▸ **WHAT THIS TASK INVOLVES**
In the entries that follow, the lines from the one with "Viewport: 1568px width, 782px" through the one with "The image size is (1425, 840)." are the ones to write out, exactly and with both ends included. Nothing else should appear.

==========

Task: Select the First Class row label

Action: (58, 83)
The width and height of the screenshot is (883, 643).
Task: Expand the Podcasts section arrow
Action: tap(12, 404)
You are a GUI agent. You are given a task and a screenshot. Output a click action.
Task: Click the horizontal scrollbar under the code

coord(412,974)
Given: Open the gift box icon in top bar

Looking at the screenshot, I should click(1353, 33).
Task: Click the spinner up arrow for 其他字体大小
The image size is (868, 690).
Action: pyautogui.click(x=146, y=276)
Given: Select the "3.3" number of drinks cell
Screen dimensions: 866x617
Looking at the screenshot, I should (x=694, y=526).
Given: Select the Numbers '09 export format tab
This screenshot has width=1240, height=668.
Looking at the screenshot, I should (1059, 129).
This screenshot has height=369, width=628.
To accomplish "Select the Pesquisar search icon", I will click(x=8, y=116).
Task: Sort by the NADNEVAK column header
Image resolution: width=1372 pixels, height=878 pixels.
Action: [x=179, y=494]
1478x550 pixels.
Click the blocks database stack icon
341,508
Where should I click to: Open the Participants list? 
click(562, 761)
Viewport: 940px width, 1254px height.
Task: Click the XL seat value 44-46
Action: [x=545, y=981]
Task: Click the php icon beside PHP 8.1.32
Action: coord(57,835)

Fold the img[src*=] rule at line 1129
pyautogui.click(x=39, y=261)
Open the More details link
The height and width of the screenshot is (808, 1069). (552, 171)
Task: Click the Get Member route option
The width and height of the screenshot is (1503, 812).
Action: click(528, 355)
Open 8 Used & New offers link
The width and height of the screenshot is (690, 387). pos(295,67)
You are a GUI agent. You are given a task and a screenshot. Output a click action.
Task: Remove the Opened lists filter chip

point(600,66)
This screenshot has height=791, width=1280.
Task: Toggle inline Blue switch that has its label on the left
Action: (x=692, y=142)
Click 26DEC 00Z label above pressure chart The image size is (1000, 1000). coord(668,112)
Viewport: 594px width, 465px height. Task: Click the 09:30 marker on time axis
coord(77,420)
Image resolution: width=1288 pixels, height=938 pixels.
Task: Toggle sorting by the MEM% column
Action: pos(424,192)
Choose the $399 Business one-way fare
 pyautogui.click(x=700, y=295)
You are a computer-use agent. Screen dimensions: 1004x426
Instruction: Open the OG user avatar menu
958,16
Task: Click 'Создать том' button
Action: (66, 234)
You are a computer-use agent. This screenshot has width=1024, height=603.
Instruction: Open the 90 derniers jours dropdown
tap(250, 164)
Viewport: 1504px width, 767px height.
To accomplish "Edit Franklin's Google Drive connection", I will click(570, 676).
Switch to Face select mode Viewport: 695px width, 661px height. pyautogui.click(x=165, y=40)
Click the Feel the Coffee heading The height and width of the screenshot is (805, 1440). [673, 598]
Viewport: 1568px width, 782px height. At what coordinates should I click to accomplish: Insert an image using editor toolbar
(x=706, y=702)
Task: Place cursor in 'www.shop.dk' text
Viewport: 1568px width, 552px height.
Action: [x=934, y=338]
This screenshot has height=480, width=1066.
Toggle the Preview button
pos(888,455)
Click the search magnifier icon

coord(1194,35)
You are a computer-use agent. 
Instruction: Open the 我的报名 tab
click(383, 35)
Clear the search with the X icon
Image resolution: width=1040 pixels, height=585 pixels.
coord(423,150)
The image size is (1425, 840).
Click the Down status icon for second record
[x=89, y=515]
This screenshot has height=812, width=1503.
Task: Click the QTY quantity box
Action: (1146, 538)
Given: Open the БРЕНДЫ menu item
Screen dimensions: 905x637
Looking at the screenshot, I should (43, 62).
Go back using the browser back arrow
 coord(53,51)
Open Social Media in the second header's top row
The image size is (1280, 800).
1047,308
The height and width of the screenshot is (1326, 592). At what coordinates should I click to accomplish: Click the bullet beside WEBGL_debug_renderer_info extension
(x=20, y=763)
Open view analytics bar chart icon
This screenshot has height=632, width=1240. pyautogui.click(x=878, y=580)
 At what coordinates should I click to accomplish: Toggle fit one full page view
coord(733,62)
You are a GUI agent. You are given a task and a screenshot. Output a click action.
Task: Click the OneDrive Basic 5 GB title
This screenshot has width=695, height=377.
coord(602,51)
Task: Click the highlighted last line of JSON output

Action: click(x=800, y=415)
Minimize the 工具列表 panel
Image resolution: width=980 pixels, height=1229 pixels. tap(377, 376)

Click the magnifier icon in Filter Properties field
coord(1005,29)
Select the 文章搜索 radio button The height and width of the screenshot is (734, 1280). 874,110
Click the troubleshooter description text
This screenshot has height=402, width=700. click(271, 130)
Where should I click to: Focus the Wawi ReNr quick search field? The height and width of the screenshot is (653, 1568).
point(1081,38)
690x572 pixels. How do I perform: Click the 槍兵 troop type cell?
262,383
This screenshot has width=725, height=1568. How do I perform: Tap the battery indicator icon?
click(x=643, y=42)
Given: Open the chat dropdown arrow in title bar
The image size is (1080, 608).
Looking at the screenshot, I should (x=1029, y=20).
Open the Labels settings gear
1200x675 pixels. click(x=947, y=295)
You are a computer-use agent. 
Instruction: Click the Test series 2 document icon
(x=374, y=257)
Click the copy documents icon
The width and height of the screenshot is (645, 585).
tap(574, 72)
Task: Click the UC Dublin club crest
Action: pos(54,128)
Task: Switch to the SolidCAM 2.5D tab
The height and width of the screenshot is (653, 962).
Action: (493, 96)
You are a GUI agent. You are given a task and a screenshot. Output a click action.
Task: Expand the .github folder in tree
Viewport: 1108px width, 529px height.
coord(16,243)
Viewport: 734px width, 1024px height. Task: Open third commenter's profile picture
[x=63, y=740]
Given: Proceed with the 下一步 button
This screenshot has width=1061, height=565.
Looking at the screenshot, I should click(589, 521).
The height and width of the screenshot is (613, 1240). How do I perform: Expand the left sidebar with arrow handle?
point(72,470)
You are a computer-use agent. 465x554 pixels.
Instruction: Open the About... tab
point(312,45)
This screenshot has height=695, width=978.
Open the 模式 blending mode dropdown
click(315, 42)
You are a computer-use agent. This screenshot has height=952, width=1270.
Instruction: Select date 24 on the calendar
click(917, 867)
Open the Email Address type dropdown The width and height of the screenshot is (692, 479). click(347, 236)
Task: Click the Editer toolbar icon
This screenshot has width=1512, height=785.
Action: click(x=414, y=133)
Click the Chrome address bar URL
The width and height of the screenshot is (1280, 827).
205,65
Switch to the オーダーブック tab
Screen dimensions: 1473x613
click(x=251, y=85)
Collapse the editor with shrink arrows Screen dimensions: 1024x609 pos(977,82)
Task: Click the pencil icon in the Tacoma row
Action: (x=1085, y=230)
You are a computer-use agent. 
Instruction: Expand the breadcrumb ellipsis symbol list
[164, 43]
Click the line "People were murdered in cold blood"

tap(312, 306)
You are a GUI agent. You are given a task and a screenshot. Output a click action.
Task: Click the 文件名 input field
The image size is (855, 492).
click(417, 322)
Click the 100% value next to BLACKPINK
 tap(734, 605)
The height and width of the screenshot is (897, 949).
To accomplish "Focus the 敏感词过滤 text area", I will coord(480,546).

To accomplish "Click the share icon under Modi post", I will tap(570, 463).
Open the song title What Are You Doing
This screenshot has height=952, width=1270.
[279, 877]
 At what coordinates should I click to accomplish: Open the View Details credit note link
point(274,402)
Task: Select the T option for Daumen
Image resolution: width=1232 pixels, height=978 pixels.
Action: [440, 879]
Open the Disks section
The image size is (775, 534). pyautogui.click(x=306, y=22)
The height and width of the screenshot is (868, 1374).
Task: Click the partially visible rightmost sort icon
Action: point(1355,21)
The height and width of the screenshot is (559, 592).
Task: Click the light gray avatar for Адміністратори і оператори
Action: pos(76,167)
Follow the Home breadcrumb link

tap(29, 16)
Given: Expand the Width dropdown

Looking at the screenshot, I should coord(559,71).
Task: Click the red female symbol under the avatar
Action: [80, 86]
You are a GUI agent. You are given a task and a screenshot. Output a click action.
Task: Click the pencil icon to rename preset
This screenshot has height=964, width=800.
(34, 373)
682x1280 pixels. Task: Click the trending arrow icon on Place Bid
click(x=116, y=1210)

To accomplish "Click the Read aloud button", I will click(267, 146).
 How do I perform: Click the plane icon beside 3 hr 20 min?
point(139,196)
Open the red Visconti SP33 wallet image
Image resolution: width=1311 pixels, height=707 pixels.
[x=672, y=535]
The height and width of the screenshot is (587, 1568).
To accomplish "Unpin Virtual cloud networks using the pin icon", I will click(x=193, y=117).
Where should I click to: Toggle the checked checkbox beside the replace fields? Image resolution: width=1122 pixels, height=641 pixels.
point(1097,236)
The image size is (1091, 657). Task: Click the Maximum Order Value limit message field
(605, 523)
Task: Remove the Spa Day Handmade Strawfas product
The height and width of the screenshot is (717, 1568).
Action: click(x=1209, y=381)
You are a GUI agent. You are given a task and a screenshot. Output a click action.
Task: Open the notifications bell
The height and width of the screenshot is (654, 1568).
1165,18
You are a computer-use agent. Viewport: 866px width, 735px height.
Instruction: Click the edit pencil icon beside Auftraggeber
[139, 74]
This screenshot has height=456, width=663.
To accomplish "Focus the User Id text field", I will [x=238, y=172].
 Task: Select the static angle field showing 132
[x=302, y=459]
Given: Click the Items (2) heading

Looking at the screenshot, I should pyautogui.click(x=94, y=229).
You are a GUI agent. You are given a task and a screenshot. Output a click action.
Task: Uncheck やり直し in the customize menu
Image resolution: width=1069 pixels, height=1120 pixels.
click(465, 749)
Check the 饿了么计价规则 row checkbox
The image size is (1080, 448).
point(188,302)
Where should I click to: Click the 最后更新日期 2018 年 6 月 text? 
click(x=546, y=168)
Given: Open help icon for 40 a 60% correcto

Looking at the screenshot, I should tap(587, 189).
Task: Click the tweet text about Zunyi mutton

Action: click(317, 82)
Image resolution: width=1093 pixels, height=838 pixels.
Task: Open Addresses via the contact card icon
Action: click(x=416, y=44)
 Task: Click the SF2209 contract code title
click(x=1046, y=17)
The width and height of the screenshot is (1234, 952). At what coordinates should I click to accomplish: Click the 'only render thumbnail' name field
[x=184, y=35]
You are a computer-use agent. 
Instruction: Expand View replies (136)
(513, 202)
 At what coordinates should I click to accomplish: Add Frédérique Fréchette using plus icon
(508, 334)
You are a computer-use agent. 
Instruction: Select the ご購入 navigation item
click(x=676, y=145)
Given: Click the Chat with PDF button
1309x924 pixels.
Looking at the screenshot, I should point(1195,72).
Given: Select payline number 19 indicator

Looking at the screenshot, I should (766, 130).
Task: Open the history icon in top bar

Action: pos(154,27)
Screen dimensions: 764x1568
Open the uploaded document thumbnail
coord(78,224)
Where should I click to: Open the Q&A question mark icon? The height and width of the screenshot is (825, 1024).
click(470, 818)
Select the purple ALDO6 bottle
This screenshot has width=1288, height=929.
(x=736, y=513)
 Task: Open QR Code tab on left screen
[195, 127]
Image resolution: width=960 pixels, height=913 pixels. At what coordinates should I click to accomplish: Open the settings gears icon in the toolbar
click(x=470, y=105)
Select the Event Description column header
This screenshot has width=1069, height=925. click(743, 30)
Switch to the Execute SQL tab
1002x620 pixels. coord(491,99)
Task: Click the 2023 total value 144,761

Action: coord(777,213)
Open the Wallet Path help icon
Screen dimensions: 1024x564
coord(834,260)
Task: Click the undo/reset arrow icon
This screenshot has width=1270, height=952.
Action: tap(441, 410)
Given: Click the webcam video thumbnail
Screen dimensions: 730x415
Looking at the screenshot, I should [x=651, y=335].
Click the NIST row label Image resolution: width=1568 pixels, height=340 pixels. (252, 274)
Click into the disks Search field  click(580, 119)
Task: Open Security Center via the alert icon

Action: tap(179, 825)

==========

▸ **REPLY TO THE TASK**
Viewport: 1568px width, 782px height. At what coordinates should I click to accomplish: Insert an image using editor toolbar
(x=706, y=702)
Task: Place cursor in 'www.shop.dk' text
Viewport: 1568px width, 552px height.
Action: [x=934, y=338]
This screenshot has height=480, width=1066.
Toggle the Preview button
pos(888,455)
Click the search magnifier icon

coord(1194,35)
You are a computer-use agent. 
Instruction: Open the 我的报名 tab
click(383, 35)
Clear the search with the X icon
Image resolution: width=1040 pixels, height=585 pixels.
coord(423,150)
The image size is (1425, 840).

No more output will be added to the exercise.